In 1166, the vintages were so plentiful and there was such an over production of wine, that in
Franconia (a part of what is now Germany), they mixed wine with lime for use in building
construction.
DRINK UP BEFORE IT GOES BAD
In medieval times, the aging of wine wasn’t important. This was partly due to the fact that
much of the wine was too unstable to age well anyway, and if air hit it, it might turn to
vinegar. One way to combat this problem was to use a thin film covering of olive oil. Other
methods included adding burnt salt, mixing in cloves, or plunging lighted torches dipped in
pitch into the wine.
Vintners and wine sellers often just mixed good wine in with bad, at least until the practice
was later forbidden. Others put cloves in wine to keep it from spoiling.
A major advance of medieval wine making was the discovery of sulphur by the alchemists.
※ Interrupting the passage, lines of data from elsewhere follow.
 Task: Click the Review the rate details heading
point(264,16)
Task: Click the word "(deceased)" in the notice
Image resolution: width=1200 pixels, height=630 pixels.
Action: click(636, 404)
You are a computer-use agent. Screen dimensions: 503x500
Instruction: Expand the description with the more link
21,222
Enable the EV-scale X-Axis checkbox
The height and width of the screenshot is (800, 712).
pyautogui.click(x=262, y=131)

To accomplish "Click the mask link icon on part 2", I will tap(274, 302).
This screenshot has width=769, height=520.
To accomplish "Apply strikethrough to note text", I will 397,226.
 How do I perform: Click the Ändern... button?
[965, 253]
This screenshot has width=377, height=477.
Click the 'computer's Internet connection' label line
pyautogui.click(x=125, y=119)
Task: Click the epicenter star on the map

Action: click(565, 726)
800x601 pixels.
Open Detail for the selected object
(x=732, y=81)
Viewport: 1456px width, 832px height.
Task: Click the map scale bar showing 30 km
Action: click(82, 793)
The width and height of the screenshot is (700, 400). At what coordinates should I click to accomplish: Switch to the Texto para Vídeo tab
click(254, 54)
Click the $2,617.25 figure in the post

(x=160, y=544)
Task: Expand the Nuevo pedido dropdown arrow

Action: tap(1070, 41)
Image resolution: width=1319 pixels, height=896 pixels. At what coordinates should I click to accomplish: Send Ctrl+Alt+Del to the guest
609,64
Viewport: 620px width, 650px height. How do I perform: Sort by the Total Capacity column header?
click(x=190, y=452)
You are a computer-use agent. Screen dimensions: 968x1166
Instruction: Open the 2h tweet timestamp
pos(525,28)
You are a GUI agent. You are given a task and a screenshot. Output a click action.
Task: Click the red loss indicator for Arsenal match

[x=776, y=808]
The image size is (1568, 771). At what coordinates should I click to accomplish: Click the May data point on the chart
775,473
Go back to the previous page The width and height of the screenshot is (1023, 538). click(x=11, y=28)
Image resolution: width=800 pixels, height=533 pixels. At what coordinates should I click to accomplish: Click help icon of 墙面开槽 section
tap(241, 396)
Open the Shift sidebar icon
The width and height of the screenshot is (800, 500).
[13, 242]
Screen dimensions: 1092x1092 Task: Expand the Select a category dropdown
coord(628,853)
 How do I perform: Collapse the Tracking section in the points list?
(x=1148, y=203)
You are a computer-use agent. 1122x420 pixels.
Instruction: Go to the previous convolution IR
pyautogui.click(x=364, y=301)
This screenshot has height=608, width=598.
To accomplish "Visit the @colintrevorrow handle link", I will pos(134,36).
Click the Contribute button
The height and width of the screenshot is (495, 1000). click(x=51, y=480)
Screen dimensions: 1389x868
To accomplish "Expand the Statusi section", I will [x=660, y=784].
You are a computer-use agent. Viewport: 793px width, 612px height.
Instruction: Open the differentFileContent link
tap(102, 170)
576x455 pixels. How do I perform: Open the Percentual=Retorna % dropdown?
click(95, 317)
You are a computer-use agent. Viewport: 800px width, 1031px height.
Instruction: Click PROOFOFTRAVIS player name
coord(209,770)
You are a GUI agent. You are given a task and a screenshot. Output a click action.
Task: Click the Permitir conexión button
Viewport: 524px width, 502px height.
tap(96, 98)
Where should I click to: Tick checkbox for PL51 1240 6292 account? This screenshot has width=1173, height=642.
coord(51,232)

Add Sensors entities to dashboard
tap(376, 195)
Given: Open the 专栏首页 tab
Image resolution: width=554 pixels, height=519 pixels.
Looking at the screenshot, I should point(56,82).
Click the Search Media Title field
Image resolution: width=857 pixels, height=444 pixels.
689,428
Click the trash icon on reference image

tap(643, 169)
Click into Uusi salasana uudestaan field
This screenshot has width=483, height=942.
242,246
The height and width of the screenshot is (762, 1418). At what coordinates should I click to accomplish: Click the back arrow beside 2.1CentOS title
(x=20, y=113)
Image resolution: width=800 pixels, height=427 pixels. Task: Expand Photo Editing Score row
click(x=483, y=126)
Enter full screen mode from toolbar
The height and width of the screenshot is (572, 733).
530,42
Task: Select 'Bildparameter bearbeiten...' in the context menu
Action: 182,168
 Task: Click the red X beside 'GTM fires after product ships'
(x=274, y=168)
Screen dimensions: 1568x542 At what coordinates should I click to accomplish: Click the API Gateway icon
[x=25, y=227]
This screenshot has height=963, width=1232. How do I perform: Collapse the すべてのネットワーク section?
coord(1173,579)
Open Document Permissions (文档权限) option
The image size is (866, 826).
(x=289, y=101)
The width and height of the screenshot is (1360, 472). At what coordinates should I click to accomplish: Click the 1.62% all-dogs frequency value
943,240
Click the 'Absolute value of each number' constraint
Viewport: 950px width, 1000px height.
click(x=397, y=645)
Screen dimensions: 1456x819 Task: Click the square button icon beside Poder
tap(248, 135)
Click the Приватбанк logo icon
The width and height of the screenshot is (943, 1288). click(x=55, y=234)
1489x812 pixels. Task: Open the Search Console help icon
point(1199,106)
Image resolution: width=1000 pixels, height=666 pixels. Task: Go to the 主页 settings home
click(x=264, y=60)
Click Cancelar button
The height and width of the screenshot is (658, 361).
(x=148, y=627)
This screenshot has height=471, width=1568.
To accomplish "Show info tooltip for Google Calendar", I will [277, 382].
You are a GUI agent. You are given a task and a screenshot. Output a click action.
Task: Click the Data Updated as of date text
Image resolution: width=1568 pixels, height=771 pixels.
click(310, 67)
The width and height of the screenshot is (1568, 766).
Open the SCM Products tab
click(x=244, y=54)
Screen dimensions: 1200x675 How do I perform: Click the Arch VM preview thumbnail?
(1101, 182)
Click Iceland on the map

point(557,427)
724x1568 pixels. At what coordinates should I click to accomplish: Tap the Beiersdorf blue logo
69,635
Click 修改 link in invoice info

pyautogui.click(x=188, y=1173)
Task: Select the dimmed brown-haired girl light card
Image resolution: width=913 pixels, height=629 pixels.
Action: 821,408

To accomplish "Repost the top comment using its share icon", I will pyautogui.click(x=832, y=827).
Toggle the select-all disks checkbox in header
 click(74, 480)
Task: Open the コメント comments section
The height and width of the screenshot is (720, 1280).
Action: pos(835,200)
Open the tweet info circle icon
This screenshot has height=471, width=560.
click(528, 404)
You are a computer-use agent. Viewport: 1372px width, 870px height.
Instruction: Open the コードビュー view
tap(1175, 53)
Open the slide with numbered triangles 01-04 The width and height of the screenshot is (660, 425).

This was now used to preserve the wine.
A PINCH OF THIS AND A PINCH OF THAT
Spices were added to wine for the same reason they were added to food: for variety and to
disguise it’s lackluster or bad flavor. Spiced wines were called Piments.
When bad weather resulted in poor ripening of the grapes, flavors and herbs were often added
to the wine. The resulting beverage would then take on the taste and character of these
added ingredients. If the poor crop yielded grapes low in sugar, medieval man sometimes
added cooked grape juice or honey to bring up the sugar levels so the final alcohol content
would increase.
To clarify the wine, they used eggs, pine kernels, peach stones or river pebbles. Honey was
sometimes added to maintain the proper color.
Because their was so much unstable wine, many medieval vintners diligently tried to keep
their barrels and wine vessels as clean as possible. Various methods to clean them were
used, including scouring with cold water, old wine or salt water. Sometimes they would then
fumigate them with rosemary or cedar wood.
MEANWHILE, OUT IN THE GRAPE FIELDS
Medieval viticulture’s drawbacks were partly due to slow technical progress in general during
that time, and the cultivation of the vineyards was not as advanced as it had been in Roman
times.
One new development for the time was the use of the “low vineyard”. Vines started to be tied
to upright stakes and weren’t allowed to be grown over 4 feet high.
FROM MALMSEY TO MERLOT
The most famous of medieval wines was Malmsey. This was a sweet wine made from grapes
grown primarily in Crete or Cyprus. We still have a form of Malmsey today which is basically a
sweet type of Madeira wine. But today’s wine drinkers generally prefer drier, more complex
wines than their medieval ancestors had access to.